Abstract Body (Do not enter title and authors here): Introduction: Vascular aging (VA) refers to the progressive deterioration of vascular structure and function with age. Vascular age exceeding chronological age indicates higher cardiovascular risk. Indices such as brachial-ankle pulse wave velocity (baPWV), carotid intima-media thickness (cIMT), carotid plaque, and ankle-brachial index (ABI) are often used to assess VA.
Research questions: The comparative performance of VA models constructed using these different indicators has not yet been evaluated. This study aimed to compare the cardiovascular risk predictive value of VA models based on baPWV, cIMT, carotid plaque, and ABI.
Methods: This study included participants from a Chinese community-based prospective cohort, excluding those with baseline stroke or myocardial infarction. Vascular age was calculated from multivariable regression models incorporating traditional cardiovascular risk factors, medications, and a vascular index (baPWV, cIMT, carotid plaque, or ABI). Residuals between vascular age and chronological age were defined as ΔAge. VA phenotypes were classified as supernormal VA, normal VA (NVA), or early VA (EVA) based on the 10th and 90th percentiles of ΔAge. The endpoint was major adverse cardiovascular events (MACE), including cardiovascular mortality, nonfatal stroke, and nonfatal myocardial infarction. Restricted cubic spline analyses and Cox proportional hazards models were used to examine the association of ΔAge and VA phenotypes with MACE.

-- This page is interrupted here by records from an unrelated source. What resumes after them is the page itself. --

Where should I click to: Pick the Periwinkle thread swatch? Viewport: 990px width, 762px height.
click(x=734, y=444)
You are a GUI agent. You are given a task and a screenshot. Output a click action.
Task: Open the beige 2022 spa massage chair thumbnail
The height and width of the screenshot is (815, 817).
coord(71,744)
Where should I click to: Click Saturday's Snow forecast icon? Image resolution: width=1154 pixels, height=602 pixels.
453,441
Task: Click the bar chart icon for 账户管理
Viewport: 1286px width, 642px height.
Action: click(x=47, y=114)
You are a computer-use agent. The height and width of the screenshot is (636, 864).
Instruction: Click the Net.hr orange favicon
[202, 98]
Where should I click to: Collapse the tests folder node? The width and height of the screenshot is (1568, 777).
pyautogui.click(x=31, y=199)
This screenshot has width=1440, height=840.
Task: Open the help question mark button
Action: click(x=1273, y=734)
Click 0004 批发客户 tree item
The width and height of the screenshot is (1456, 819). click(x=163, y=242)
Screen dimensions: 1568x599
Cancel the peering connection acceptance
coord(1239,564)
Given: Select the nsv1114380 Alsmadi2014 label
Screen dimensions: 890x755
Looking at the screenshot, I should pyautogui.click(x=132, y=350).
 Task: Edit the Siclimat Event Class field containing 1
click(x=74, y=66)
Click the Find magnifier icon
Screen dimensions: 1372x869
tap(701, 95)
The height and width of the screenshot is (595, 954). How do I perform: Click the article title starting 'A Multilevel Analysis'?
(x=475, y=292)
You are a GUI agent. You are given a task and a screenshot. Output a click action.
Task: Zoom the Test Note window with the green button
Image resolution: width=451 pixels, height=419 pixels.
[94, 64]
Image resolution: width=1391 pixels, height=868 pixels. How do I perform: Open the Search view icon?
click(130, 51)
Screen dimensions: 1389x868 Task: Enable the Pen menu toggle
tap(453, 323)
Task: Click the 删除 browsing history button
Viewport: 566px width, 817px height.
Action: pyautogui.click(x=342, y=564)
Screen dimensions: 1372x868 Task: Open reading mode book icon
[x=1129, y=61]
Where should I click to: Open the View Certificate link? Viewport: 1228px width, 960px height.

Results: A total of 3,561 participants (mean chronological age: 58.7±8.5 years) were included. During a mean follow-up of 7.2±1.3 years, 294 (8.26%) participants experienced MACE. The VA model based on baPWV showed the highest explanatory power (R² = 0.505) (Table 1).ΔAge based on baPWV showed a backwards L-shape association with MACE (Figure 1A). After adjustment, each standard deviation increase in ΔAge based on baPWV was associated with a 14% higher risk of MACE (HR 1.14, 95% CI 1.01–1.27, P=0.027; Table 2). EVA group based on baPWV had a significantly higher risk of MACE compared with NVA group (HR 1.44, 95% CI 1.05–1.97, P=0.023; Table 3). In contrast, VA phenotypes by other indices were not significantly associated with MACE (Table 3).
Conclusions: Vascular age based on baPWV demonstrated superior cardiovascular risk prediction versus models using cIMT, plaque, or ABI. baPWV may serve as the preferred method for vascular aging assessment in cardiovascular risk stratification.